Question

Express the following in interval notation.$$x>-3$$

Answer

**step1 Understand the inequality**

The given inequality is $$x > -3$$. This means that $$x$$ can take any real value that is strictly greater than -3.

**step2 Determine the lower and upper bounds of the interval**

Since $$x$$ must be strictly greater than -3, the smallest value $$x$$ can approach is -3, but not include it. This means -3 is the lower bound of the interval. There is no upper limit specified for $$x$$, so $$x$$ can go on indefinitely towards positive infinity. Therefore, positive infinity ($$\infty$$) is the upper bound.

**step3 Choose the correct notation for the bounds**

When a number is not included in the interval (like -3 in $$x > -3$$), we use a parenthesis `(`. When a number is included (like in $$x \ge -3$$), we would use a square bracket `[`. Infinity ($$\infty$$) is always represented with a parenthesis `)` because it's a concept, not a specific number that can be included.

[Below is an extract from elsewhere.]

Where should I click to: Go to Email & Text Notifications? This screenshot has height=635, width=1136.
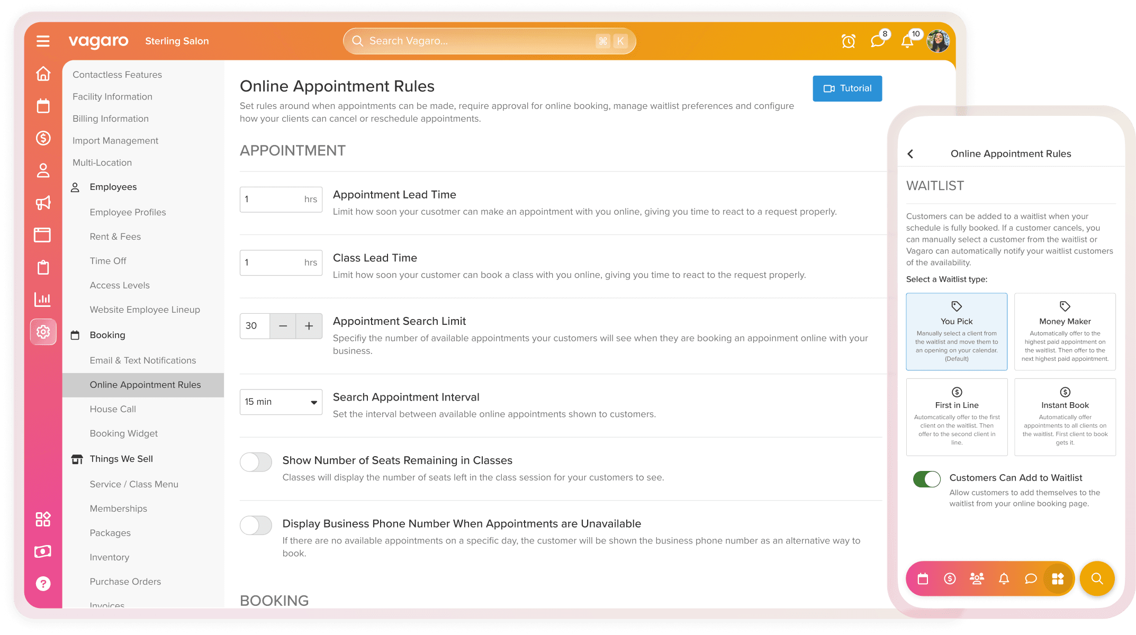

Combining these, the interval notation starts with `(` for -3 and ends with `)` for infinity.

(-3, \infty)

Alternative answer

Answer:
$(-3, \infty)$

Explain
This is a question about writing inequalities using interval notation . The solving step is:

1. The inequality "$x > -3$" means that $x$ can be any number that is bigger than -3, but not -3 itself.
2. When a number isn't included in the set (like how -3 isn't included here because it's strictly *greater* than -3, not greater than or equal to), we use a curved bracket, which looks like this: `(`.
3. Since $x$ can be any number larger than -3, it goes on forever in the positive direction. We call this "positive infinity," which we write as `$\infty$`.
4. We always use a curved bracket `)` next to the infinity symbol.
5. Putting it all together, we start at -3 (not included) and go all the way to positive infinity, so we write it as $(-3, \infty)$.

Alternative answer

Answer:
$(-3, \infty)$ Explain
This is a question about interval notation. It's a way to write down a range of numbers! . The solving step is:

First, I looked at the inequality: $x > -3$. This means that $x$ can be any number that is bigger than -3.
Since $x$ has to be *greater* than -3, but not equal to -3, we use a parenthesis `(` next to the -3. So it starts with `(-3`.
Then, since $x$ can be any number bigger than -3, it goes on forever in the positive direction. We show that by using the infinity symbol `∞`.
We always use a parenthesis `)` with infinity.
Putting it all together, we get `(-3, ∞)`.

Alternative answer

Answer: $(-3, \infty)$ Explain
This is a question about expressing an inequality using interval notation . The solving step is:

1. The inequality $x > -3$ means that $x$ can be any number that is bigger than -3.
2. Since $x$ must be *greater than* -3 (and not equal to -3), we use a parenthesis `(` next to the -3 to show that -3 is not included.
3. Since $x$ can be any number bigger than -3, it goes on forever towards positive infinity. We represent infinity with the symbol `∞`.
4. Infinity always gets a parenthesis `)` because it's not a specific number we can reach or include.
5. Putting it all together, we get $(-3, \infty)$.